[AIM OF THE TASK]: Figure out how many lines in the records below hold the string "computer". That number alone is the answer.

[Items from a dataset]
═══

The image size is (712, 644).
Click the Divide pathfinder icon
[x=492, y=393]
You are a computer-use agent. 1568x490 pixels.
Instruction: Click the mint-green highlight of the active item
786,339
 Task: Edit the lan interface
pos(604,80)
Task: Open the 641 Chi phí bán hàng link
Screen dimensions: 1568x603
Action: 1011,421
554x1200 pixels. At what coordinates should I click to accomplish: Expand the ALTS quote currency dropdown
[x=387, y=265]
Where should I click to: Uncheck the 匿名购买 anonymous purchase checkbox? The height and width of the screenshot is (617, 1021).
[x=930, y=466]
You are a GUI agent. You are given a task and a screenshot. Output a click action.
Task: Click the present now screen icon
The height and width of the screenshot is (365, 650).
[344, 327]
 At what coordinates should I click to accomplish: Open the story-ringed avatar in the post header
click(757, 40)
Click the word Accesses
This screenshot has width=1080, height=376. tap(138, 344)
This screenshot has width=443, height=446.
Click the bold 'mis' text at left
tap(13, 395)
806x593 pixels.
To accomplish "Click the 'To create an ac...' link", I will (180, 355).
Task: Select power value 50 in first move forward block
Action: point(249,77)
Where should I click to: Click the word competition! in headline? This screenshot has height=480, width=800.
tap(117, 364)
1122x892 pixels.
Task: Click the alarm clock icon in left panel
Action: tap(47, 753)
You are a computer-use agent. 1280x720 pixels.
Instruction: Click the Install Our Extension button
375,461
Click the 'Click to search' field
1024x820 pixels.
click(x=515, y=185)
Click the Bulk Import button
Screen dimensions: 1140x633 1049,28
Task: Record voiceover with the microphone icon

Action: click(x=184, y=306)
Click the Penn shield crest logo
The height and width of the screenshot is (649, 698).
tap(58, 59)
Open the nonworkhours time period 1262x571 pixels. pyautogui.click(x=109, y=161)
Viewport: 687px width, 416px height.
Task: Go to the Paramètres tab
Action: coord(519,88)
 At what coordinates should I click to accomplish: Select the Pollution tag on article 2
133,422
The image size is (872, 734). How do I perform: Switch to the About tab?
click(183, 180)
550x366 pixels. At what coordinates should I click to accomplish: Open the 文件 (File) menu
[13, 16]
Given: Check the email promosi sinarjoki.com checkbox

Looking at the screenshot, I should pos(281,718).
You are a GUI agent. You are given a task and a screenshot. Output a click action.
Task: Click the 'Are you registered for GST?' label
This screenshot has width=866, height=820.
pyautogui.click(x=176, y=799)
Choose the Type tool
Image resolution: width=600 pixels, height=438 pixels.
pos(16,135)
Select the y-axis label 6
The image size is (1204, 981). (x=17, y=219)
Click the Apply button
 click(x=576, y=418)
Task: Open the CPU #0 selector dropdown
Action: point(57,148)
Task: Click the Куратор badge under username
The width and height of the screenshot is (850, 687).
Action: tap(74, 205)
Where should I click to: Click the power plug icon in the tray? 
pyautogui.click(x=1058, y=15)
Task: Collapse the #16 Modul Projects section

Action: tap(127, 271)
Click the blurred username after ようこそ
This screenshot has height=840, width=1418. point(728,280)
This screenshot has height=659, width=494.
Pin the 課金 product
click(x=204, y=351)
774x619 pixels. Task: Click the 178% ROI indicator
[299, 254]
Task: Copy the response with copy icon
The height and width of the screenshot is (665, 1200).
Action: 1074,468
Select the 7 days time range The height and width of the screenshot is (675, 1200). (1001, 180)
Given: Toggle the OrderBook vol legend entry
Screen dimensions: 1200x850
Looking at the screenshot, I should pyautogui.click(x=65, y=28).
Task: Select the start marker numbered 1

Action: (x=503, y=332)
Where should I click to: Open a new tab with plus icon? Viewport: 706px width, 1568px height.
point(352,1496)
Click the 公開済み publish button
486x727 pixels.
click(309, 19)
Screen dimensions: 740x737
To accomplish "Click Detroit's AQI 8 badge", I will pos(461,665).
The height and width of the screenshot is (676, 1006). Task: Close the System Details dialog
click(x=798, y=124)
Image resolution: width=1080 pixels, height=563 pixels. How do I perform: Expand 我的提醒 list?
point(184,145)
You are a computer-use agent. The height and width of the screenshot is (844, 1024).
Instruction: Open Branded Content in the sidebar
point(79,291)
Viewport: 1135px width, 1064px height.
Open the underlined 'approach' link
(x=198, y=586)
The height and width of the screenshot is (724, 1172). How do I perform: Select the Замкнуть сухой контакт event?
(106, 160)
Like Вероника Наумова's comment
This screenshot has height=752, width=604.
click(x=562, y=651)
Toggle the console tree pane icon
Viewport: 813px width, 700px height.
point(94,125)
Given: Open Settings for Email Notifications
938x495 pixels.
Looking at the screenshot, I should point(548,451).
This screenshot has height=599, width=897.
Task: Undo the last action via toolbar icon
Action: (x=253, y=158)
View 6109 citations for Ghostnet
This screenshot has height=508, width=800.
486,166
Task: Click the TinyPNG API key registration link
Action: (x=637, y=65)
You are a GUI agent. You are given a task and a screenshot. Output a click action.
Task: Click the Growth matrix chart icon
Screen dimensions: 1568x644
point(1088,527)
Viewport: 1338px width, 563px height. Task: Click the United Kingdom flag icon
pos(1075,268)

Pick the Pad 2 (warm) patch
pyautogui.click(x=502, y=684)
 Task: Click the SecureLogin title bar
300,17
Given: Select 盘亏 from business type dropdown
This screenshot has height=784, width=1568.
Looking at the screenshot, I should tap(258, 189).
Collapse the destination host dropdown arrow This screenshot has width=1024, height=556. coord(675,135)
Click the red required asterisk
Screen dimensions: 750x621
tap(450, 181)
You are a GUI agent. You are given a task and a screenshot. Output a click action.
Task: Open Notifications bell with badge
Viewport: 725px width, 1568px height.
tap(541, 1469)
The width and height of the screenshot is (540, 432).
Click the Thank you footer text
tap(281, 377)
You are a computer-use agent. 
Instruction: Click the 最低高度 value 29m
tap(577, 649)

═══

[SOLUTION]: 4